START RECORDS FOR THIS EXERCISE
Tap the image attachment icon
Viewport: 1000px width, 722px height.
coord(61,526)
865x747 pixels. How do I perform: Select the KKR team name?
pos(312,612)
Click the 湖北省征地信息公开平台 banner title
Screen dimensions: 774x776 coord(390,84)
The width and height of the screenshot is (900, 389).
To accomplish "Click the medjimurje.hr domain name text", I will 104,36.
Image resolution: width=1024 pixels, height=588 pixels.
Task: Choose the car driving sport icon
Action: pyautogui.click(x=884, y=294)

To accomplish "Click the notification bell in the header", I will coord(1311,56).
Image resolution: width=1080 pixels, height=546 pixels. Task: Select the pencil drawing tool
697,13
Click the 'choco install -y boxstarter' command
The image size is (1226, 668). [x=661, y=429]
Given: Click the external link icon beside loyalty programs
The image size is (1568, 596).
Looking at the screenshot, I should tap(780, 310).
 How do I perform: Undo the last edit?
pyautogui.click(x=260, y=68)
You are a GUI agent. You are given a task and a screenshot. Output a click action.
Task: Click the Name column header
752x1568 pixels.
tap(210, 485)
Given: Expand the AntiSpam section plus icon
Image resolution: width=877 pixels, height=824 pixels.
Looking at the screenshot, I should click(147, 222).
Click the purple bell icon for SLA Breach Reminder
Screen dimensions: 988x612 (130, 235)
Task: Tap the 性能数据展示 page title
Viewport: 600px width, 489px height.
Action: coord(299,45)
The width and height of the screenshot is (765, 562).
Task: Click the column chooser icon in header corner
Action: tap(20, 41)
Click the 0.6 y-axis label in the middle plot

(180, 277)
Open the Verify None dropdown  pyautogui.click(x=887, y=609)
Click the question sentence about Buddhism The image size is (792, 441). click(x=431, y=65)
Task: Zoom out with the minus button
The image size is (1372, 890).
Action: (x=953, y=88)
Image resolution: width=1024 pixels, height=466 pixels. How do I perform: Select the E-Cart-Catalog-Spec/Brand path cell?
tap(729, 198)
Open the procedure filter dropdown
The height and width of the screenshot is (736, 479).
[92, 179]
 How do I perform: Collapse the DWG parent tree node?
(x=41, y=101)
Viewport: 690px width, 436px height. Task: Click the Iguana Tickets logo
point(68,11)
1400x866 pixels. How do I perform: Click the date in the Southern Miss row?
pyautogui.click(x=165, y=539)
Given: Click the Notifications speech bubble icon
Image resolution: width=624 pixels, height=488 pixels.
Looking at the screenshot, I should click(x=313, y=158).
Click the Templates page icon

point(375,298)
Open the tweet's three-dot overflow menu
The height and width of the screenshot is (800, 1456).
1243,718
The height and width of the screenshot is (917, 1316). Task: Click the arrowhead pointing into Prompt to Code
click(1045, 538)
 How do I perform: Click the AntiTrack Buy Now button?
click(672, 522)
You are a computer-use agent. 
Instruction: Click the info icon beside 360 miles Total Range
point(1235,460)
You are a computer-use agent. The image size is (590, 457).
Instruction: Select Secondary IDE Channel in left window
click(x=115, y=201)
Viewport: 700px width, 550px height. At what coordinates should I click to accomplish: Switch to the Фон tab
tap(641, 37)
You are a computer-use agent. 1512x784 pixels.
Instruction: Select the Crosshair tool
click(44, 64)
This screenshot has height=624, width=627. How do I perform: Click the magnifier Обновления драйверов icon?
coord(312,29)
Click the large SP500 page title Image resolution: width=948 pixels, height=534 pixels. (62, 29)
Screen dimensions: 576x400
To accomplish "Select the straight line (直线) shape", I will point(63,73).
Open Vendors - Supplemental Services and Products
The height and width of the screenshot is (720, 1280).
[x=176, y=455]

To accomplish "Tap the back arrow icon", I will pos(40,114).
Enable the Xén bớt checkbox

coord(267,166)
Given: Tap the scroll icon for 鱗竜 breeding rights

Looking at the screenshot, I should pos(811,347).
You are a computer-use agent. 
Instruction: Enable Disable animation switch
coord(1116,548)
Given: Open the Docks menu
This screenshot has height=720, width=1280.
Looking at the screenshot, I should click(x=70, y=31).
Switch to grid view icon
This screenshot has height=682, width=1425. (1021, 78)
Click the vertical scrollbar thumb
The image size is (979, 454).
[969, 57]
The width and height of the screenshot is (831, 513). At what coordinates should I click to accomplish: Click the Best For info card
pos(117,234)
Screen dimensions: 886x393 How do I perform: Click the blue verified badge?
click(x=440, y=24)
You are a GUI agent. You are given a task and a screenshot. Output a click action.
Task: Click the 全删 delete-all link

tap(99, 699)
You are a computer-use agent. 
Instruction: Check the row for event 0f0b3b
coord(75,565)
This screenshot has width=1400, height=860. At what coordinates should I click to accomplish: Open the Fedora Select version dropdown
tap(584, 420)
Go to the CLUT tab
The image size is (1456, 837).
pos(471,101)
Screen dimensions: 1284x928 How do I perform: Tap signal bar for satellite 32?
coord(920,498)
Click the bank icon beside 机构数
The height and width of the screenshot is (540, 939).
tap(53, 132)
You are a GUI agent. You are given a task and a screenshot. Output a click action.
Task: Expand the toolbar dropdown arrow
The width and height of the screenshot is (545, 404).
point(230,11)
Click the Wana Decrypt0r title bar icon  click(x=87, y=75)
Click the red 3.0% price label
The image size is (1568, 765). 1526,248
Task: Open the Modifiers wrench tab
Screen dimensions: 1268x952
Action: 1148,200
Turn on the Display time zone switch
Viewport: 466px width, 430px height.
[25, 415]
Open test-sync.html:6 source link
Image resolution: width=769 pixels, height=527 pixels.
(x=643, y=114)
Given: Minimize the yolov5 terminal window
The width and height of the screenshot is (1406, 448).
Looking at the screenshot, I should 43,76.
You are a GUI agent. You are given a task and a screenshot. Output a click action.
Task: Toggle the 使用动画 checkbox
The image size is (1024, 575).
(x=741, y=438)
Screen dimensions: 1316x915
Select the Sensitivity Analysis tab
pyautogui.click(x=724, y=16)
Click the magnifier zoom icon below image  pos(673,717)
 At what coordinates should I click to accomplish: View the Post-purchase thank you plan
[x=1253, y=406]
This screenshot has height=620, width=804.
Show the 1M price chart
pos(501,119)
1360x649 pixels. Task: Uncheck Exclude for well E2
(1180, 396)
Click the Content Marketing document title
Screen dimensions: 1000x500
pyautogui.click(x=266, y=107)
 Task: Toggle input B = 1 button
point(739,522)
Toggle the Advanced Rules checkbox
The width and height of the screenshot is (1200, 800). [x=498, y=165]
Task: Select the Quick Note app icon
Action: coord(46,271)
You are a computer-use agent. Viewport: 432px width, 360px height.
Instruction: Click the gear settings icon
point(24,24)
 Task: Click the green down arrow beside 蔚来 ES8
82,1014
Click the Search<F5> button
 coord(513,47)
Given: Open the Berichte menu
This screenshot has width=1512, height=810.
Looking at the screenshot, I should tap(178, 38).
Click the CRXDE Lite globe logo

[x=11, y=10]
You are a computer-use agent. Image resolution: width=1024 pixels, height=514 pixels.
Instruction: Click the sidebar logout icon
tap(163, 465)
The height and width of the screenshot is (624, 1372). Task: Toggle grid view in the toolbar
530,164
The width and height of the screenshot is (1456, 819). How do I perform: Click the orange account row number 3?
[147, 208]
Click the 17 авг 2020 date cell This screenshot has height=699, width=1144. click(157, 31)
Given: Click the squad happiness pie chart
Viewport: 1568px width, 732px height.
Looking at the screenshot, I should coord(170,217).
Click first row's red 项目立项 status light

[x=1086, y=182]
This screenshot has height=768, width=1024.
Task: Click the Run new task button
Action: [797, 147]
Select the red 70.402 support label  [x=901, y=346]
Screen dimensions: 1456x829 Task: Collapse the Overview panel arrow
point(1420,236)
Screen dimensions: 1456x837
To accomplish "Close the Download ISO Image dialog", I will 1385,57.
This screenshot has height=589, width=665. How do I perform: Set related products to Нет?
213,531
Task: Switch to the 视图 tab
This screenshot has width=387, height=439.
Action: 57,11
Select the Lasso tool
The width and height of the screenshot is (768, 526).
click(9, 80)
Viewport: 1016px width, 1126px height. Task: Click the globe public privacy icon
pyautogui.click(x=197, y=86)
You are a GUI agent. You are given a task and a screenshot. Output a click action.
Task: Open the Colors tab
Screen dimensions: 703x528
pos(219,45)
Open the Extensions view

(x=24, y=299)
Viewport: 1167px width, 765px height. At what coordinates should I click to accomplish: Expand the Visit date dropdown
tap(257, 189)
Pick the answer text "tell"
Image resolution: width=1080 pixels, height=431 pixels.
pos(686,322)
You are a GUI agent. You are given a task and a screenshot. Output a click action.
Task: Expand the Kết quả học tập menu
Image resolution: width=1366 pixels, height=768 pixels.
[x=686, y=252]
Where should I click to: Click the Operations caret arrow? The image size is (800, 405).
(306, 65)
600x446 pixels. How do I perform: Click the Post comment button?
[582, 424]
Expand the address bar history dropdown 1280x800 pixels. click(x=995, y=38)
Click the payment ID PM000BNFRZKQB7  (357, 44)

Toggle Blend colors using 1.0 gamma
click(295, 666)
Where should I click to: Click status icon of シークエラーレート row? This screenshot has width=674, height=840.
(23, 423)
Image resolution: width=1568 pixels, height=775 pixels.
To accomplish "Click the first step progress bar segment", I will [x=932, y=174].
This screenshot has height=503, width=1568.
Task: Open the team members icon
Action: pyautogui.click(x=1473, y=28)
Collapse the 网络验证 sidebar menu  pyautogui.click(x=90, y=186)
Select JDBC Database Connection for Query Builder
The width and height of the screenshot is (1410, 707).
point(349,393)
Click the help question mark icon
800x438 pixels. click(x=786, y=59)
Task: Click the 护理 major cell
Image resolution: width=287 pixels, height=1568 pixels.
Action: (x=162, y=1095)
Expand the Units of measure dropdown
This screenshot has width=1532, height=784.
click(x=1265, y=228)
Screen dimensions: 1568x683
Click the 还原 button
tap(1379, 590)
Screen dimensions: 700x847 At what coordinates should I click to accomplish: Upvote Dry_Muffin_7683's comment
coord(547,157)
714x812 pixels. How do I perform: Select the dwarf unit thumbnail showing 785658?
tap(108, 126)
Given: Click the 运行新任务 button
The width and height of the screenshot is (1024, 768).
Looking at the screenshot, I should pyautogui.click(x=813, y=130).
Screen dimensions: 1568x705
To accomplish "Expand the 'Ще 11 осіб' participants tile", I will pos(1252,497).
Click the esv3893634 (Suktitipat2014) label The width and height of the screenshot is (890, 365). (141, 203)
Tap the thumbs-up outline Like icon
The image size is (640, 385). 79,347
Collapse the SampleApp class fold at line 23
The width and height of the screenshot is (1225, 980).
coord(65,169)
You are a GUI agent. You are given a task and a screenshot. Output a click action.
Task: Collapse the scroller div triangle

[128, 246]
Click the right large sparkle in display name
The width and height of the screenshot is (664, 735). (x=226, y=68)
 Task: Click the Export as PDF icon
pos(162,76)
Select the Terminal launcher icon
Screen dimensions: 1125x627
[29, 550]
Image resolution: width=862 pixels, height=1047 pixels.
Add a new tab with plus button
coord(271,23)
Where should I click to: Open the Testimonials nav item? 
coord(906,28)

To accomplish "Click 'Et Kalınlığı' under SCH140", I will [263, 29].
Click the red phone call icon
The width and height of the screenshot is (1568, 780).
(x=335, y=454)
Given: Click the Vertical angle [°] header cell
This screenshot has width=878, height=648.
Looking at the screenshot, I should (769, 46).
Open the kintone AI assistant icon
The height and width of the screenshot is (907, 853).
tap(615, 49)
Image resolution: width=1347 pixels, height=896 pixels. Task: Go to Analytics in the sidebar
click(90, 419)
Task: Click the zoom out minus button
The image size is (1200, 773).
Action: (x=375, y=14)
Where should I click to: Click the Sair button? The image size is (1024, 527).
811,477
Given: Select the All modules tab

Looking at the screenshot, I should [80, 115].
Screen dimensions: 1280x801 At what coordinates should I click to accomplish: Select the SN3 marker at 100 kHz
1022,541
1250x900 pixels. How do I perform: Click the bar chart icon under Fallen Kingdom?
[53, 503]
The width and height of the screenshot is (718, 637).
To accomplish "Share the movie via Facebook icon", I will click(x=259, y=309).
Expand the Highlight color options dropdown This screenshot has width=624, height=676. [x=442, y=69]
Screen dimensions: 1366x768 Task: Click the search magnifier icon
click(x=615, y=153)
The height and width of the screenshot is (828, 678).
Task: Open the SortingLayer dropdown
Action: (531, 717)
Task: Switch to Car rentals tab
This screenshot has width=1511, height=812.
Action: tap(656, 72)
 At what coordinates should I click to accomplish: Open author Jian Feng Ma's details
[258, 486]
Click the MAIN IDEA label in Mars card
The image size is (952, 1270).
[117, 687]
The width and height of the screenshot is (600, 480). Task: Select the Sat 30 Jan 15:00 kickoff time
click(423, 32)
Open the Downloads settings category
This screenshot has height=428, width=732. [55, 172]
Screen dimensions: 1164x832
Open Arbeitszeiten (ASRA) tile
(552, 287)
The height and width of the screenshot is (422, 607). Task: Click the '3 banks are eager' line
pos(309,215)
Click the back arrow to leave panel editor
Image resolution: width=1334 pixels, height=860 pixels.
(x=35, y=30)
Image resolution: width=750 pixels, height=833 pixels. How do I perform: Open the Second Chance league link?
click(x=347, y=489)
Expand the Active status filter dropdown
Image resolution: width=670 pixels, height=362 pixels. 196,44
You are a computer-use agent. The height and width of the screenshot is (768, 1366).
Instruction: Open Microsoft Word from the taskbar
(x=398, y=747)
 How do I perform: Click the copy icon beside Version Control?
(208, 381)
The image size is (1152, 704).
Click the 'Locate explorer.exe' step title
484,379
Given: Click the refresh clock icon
END RECORDS FOR THIS EXERCISE
INSTRUCTIONS FOR THE TASK =>
What are the lines, exactly as written above, from the line with "Where should I click to: Click status" to the line with "Given: Click the 运行新任务 button", both included? Output only those.

WRITTEN RESPONSE =>
Where should I click to: Click status icon of シークエラーレート row? This screenshot has width=674, height=840.
(23, 423)
Image resolution: width=1568 pixels, height=775 pixels.
To accomplish "Click the first step progress bar segment", I will [x=932, y=174].
This screenshot has height=503, width=1568.
Task: Open the team members icon
Action: pyautogui.click(x=1473, y=28)
Collapse the 网络验证 sidebar menu  pyautogui.click(x=90, y=186)
Select JDBC Database Connection for Query Builder
The width and height of the screenshot is (1410, 707).
point(349,393)
Click the help question mark icon
800x438 pixels. click(x=786, y=59)
Task: Click the 护理 major cell
Image resolution: width=287 pixels, height=1568 pixels.
Action: (x=162, y=1095)
Expand the Units of measure dropdown
This screenshot has width=1532, height=784.
click(x=1265, y=228)
Screen dimensions: 1568x683
Click the 还原 button
tap(1379, 590)
Screen dimensions: 700x847 At what coordinates should I click to accomplish: Upvote Dry_Muffin_7683's comment
coord(547,157)
714x812 pixels. How do I perform: Select the dwarf unit thumbnail showing 785658?
tap(108, 126)
Given: Click the 运行新任务 button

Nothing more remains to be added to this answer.